REQUIRED WORK = Reproduce these lines verbatim, all items included.
#### STORED ROWS
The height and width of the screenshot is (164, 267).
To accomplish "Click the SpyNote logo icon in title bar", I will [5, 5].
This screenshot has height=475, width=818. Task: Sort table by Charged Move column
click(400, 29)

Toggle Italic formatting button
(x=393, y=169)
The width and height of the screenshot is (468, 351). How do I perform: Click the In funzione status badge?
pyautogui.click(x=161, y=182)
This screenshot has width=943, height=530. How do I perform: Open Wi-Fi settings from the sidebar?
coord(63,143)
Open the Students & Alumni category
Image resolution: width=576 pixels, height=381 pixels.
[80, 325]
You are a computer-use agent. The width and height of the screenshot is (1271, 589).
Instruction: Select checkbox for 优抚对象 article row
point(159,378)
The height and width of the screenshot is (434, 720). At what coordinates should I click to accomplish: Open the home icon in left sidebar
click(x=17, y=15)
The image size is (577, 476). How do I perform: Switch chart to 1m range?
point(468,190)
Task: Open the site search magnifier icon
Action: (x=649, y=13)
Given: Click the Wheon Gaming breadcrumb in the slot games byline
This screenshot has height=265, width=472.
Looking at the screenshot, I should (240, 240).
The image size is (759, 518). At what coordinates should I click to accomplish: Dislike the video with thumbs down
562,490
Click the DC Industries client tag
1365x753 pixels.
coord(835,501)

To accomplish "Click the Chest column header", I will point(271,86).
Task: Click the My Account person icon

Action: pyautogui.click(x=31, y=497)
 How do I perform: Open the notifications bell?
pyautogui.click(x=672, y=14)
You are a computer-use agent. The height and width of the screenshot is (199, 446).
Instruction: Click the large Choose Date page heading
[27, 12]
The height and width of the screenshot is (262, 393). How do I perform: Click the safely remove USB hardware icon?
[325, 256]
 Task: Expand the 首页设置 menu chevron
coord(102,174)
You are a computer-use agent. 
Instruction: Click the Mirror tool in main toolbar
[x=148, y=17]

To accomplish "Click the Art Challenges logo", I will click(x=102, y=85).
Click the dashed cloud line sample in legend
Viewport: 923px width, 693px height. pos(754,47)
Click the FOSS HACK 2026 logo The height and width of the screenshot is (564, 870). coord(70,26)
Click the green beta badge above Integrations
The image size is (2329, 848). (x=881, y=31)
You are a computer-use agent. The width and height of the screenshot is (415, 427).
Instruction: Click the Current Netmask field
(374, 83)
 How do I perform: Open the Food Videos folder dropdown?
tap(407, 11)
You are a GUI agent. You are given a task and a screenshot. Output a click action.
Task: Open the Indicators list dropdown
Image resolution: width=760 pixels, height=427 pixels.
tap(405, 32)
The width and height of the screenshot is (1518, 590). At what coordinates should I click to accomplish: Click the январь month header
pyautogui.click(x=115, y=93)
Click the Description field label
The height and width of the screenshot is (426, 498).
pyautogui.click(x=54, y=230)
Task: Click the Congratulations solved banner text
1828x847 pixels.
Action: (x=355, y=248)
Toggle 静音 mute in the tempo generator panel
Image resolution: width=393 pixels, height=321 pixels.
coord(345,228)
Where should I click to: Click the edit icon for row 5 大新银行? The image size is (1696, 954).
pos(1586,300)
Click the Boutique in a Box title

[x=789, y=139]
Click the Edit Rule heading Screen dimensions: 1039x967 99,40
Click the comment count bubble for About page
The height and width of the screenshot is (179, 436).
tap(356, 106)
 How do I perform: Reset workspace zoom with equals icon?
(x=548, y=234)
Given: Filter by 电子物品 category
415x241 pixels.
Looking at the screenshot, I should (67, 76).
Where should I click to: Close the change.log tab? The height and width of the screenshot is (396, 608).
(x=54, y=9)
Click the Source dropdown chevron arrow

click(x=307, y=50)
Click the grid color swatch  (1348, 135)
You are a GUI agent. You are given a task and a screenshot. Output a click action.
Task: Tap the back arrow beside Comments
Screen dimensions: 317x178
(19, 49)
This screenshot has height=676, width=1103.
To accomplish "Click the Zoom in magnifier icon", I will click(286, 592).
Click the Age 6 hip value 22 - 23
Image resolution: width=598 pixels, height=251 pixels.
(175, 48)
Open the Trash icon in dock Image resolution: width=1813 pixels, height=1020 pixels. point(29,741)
########
RESULT BELOW =
The height and width of the screenshot is (164, 267).
To accomplish "Click the SpyNote logo icon in title bar", I will [5, 5].
This screenshot has height=475, width=818. Task: Sort table by Charged Move column
click(400, 29)

Toggle Italic formatting button
(x=393, y=169)
The width and height of the screenshot is (468, 351). How do I perform: Click the In funzione status badge?
pyautogui.click(x=161, y=182)
This screenshot has width=943, height=530. How do I perform: Open Wi-Fi settings from the sidebar?
coord(63,143)
Open the Students & Alumni category
Image resolution: width=576 pixels, height=381 pixels.
[80, 325]
You are a computer-use agent. The width and height of the screenshot is (1271, 589).
Instruction: Select checkbox for 优抚对象 article row
point(159,378)
The height and width of the screenshot is (434, 720). At what coordinates should I click to accomplish: Open the home icon in left sidebar
click(x=17, y=15)
The image size is (577, 476). How do I perform: Switch chart to 1m range?
point(468,190)
Task: Open the site search magnifier icon
Action: (x=649, y=13)
Given: Click the Wheon Gaming breadcrumb in the slot games byline
This screenshot has height=265, width=472.
Looking at the screenshot, I should (240, 240).
The image size is (759, 518). At what coordinates should I click to accomplish: Dislike the video with thumbs down
562,490
Click the DC Industries client tag
1365x753 pixels.
coord(835,501)

To accomplish "Click the Chest column header", I will point(271,86).
Task: Click the My Account person icon

Action: pyautogui.click(x=31, y=497)
 How do I perform: Open the notifications bell?
pyautogui.click(x=672, y=14)
You are a computer-use agent. The height and width of the screenshot is (199, 446).
Instruction: Click the large Choose Date page heading
[27, 12]
The height and width of the screenshot is (262, 393). How do I perform: Click the safely remove USB hardware icon?
[325, 256]
 Task: Expand the 首页设置 menu chevron
coord(102,174)
You are a computer-use agent. 
Instruction: Click the Mirror tool in main toolbar
[x=148, y=17]

To accomplish "Click the Art Challenges logo", I will click(x=102, y=85).
Click the dashed cloud line sample in legend
Viewport: 923px width, 693px height. pos(754,47)
Click the FOSS HACK 2026 logo The height and width of the screenshot is (564, 870). coord(70,26)
Click the green beta badge above Integrations
The image size is (2329, 848). (x=881, y=31)
You are a computer-use agent. The width and height of the screenshot is (415, 427).
Instruction: Click the Current Netmask field
(374, 83)
 How do I perform: Open the Food Videos folder dropdown?
tap(407, 11)
You are a GUI agent. You are given a task and a screenshot. Output a click action.
Task: Open the Indicators list dropdown
Image resolution: width=760 pixels, height=427 pixels.
tap(405, 32)
The width and height of the screenshot is (1518, 590). At what coordinates should I click to accomplish: Click the январь month header
pyautogui.click(x=115, y=93)
Click the Description field label
The height and width of the screenshot is (426, 498).
pyautogui.click(x=54, y=230)
Task: Click the Congratulations solved banner text
1828x847 pixels.
Action: (x=355, y=248)
Toggle 静音 mute in the tempo generator panel
Image resolution: width=393 pixels, height=321 pixels.
coord(345,228)
Where should I click to: Click the edit icon for row 5 大新银行? The image size is (1696, 954).
pos(1586,300)
Click the Boutique in a Box title

[x=789, y=139]
Click the Edit Rule heading Screen dimensions: 1039x967 99,40
Click the comment count bubble for About page
The height and width of the screenshot is (179, 436).
tap(356, 106)
 How do I perform: Reset workspace zoom with equals icon?
(x=548, y=234)
Given: Filter by 电子物品 category
415x241 pixels.
Looking at the screenshot, I should (67, 76).
Where should I click to: Close the change.log tab? The height and width of the screenshot is (396, 608).
(x=54, y=9)
Click the Source dropdown chevron arrow

click(x=307, y=50)
Click the grid color swatch  (1348, 135)
You are a GUI agent. You are given a task and a screenshot. Output a click action.
Task: Tap the back arrow beside Comments
Screen dimensions: 317x178
(19, 49)
This screenshot has height=676, width=1103.
To accomplish "Click the Zoom in magnifier icon", I will click(286, 592).
Click the Age 6 hip value 22 - 23
Image resolution: width=598 pixels, height=251 pixels.
(175, 48)
Open the Trash icon in dock Image resolution: width=1813 pixels, height=1020 pixels. point(29,741)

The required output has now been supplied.